Heathrow Airport is one of the few places in England you can be sure of seeing a gun. These guns are carried by policemen in short-sleeved shirts and black flak-jackets, alert for terrorists about to blow up Tie-Rack. They are unlikely to confront me directly, but if they do I shall tell them the truth. I shall state my business. I’m planning to stop at Heathrow Airport until I see someone I know. (...)

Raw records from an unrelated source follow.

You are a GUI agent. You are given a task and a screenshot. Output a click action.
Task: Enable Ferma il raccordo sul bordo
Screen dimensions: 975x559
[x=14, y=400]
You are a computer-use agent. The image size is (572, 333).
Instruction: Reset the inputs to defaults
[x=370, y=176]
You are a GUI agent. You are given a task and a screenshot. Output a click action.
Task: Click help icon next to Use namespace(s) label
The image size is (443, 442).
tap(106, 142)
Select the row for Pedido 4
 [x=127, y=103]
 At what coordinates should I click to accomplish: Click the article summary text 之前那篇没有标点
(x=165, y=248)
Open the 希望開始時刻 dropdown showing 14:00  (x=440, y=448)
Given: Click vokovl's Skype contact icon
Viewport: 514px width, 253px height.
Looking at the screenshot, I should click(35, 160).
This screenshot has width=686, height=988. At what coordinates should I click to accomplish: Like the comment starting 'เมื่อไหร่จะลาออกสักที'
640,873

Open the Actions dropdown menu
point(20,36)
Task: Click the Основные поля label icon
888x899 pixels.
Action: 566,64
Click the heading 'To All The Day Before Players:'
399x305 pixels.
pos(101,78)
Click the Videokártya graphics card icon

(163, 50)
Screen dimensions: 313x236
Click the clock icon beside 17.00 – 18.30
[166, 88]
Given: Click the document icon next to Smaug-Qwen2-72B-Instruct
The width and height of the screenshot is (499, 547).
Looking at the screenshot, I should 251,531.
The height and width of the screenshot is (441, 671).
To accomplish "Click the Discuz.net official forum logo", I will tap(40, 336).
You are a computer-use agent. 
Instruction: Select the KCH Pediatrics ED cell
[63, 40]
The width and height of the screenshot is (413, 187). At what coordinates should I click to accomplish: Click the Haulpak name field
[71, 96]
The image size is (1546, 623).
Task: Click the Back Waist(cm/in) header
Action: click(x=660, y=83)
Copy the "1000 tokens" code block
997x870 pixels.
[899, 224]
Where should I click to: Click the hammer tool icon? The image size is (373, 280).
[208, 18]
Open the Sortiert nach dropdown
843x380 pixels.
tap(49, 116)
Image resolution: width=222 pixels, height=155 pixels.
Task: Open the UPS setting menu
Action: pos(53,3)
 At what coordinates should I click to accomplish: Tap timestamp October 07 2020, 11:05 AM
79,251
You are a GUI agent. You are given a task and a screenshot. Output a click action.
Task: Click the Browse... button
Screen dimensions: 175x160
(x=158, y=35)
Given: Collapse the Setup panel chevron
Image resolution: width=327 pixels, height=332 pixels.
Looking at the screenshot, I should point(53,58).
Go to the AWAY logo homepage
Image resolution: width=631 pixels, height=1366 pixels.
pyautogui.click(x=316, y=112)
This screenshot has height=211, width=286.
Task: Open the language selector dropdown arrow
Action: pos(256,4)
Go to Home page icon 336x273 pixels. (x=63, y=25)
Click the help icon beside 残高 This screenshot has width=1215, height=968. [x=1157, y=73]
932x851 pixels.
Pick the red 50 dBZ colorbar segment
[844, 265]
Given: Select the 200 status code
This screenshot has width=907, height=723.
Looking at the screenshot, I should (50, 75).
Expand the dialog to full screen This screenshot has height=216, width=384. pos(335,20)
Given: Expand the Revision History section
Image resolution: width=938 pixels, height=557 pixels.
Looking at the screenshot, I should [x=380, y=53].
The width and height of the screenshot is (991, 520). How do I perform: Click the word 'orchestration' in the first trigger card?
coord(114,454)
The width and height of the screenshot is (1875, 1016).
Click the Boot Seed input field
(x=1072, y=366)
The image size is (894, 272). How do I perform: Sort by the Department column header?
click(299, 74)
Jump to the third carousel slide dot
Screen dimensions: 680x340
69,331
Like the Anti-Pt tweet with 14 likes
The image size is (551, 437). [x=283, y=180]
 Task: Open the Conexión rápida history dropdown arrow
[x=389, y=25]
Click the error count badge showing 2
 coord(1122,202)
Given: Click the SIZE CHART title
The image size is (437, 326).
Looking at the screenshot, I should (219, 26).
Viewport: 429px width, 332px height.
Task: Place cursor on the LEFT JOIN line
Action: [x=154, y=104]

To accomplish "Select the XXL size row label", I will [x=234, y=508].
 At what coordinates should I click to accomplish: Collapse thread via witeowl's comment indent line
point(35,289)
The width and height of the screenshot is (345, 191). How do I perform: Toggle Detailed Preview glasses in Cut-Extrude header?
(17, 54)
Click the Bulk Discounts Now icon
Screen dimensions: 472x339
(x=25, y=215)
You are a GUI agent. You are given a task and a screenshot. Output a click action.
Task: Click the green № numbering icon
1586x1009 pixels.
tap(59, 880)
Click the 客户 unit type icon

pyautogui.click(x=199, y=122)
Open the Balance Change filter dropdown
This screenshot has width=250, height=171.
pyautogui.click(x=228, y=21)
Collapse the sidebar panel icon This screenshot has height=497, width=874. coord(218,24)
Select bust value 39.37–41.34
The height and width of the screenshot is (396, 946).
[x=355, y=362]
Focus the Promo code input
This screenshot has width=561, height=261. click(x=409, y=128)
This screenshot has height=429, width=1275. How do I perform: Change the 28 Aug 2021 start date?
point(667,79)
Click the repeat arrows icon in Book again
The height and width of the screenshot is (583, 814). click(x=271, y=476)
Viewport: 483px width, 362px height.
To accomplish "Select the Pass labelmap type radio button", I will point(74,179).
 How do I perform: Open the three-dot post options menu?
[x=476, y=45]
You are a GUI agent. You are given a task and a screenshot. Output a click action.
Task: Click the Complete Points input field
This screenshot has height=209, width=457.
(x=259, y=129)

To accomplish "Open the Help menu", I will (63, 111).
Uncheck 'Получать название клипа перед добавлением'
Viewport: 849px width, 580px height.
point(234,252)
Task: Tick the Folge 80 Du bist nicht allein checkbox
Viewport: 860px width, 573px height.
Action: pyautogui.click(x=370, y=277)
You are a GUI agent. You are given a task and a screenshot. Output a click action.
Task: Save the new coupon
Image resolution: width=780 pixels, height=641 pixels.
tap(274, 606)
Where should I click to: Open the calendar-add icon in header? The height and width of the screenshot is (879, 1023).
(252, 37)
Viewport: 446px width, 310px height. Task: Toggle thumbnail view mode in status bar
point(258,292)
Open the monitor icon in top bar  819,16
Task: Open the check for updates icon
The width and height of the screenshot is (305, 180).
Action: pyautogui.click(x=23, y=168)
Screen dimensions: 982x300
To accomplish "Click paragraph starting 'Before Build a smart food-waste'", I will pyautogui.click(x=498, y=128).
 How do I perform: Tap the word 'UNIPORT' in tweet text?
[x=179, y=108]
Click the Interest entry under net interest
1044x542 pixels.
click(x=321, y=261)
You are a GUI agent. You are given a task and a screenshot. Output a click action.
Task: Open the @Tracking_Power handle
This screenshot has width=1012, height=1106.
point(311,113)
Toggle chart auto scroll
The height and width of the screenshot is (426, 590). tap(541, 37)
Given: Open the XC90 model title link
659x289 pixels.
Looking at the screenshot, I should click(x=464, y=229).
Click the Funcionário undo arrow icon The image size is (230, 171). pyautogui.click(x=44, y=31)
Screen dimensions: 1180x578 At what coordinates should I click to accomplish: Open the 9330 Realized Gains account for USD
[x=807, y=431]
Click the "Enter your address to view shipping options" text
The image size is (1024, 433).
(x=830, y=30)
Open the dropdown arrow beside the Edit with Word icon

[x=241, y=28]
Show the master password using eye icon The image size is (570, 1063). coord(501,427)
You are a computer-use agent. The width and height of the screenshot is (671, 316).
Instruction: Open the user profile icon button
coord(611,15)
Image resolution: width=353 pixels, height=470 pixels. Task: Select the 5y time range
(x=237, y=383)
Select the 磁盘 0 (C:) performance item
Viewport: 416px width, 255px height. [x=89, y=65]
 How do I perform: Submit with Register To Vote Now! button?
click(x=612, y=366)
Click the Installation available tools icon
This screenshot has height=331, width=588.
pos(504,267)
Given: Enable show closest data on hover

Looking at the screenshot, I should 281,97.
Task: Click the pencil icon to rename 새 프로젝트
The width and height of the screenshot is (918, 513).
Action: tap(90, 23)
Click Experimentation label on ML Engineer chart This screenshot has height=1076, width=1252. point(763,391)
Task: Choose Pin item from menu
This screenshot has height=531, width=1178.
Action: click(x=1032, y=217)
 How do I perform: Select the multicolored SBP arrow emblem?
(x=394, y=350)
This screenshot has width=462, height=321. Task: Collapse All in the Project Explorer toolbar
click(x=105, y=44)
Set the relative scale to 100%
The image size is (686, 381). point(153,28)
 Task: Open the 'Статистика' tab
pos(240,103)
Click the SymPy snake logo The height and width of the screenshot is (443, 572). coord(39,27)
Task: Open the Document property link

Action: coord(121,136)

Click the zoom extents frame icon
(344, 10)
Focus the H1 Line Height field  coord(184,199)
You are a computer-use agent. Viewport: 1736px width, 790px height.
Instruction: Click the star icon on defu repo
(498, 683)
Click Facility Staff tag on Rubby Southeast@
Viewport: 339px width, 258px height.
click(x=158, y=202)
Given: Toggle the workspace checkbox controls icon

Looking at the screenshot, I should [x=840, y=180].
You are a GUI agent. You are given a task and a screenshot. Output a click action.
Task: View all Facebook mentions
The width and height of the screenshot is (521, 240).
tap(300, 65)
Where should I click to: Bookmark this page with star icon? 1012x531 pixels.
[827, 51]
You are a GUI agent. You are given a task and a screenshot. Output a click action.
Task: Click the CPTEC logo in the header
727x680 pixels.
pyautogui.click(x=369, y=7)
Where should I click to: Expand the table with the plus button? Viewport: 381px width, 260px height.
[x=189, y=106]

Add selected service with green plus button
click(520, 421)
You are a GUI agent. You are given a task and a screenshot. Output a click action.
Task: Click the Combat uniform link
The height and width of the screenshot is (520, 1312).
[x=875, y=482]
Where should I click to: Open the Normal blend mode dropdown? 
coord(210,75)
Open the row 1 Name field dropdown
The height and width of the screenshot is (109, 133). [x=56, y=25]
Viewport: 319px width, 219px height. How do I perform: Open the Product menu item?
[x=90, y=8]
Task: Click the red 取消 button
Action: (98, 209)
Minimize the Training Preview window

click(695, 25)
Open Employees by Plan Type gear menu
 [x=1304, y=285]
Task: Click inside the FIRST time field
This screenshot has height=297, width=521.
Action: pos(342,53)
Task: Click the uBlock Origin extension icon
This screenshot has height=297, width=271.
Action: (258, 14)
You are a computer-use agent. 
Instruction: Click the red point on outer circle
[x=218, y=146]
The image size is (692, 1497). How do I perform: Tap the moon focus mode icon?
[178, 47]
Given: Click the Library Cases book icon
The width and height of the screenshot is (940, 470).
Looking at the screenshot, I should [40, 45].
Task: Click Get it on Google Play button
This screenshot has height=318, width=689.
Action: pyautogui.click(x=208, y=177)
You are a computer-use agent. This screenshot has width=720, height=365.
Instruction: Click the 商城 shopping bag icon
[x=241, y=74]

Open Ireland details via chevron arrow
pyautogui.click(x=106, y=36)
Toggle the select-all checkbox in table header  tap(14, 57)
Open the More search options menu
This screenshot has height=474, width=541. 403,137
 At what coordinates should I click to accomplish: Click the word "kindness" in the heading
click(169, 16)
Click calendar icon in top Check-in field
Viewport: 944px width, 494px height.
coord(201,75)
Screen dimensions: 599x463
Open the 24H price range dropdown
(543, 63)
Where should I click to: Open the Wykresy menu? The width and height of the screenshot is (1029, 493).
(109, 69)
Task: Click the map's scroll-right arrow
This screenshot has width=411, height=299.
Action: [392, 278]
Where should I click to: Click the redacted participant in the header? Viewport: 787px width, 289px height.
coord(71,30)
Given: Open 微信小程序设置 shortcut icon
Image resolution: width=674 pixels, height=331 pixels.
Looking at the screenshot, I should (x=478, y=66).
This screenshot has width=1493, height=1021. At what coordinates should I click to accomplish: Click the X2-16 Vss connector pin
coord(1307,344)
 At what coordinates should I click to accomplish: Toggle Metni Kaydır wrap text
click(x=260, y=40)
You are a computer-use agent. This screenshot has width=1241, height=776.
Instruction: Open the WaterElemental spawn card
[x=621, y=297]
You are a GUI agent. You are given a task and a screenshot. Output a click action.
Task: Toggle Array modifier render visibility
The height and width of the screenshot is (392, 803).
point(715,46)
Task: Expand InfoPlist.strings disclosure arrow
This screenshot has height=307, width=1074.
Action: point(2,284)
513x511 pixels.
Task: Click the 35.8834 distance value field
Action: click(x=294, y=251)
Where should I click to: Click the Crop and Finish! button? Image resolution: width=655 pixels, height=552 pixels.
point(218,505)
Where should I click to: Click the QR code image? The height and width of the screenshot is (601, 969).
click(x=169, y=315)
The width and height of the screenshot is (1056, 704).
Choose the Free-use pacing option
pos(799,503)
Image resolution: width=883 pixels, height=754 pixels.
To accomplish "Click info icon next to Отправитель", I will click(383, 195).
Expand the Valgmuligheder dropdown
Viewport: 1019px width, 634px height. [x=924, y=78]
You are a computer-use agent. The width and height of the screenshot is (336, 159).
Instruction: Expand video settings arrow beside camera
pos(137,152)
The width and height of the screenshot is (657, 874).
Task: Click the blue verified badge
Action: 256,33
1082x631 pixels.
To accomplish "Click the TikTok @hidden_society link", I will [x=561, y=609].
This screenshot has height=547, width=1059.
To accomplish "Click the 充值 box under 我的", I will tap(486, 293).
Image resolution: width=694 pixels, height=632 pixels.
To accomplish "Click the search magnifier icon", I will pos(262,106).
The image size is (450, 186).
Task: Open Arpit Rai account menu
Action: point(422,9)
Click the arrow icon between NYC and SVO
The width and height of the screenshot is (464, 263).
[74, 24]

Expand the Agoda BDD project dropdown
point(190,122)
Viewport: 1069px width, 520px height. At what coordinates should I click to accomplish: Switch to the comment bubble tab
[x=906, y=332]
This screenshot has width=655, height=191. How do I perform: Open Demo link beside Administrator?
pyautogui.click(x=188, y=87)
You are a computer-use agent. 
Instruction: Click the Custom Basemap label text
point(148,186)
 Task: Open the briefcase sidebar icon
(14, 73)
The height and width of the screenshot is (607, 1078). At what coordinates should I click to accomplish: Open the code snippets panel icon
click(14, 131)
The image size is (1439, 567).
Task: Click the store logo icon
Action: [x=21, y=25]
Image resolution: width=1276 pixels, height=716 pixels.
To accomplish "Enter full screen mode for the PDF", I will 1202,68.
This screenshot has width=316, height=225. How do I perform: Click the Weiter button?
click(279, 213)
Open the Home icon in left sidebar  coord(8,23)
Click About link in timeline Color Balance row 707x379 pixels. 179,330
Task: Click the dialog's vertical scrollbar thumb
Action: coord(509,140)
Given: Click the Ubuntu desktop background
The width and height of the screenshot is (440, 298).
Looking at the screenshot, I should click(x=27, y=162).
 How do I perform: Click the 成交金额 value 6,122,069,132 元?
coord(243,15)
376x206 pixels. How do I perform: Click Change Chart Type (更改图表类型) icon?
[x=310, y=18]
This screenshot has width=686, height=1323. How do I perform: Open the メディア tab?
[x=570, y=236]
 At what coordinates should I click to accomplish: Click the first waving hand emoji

Astonishingly, I wait for thirty-nine minutes and don’t see one person I know. Not one, and no-one knows me. I’m as anonymous as the drivers with their universal name-cards (some surnames I know), except the drivers are better dressed. Since the kids, whatever I wear looks like pyjamas. Coats, shirts, T-shirts, jeans, suits; like slept-in pyjamas. (...)
I hear myself thinking about all the people I know who have let me down by not leaving early on a Tuesday morning for glamorous European destinations. My former colleagues from the insurance office must still be stuck at their desks, like I always said they would be, when I was stuck there too, wasting my time and unable to settle while Ally moved steadily onward, getting her PhD and her first research fellowship at Reading University, her first promotion.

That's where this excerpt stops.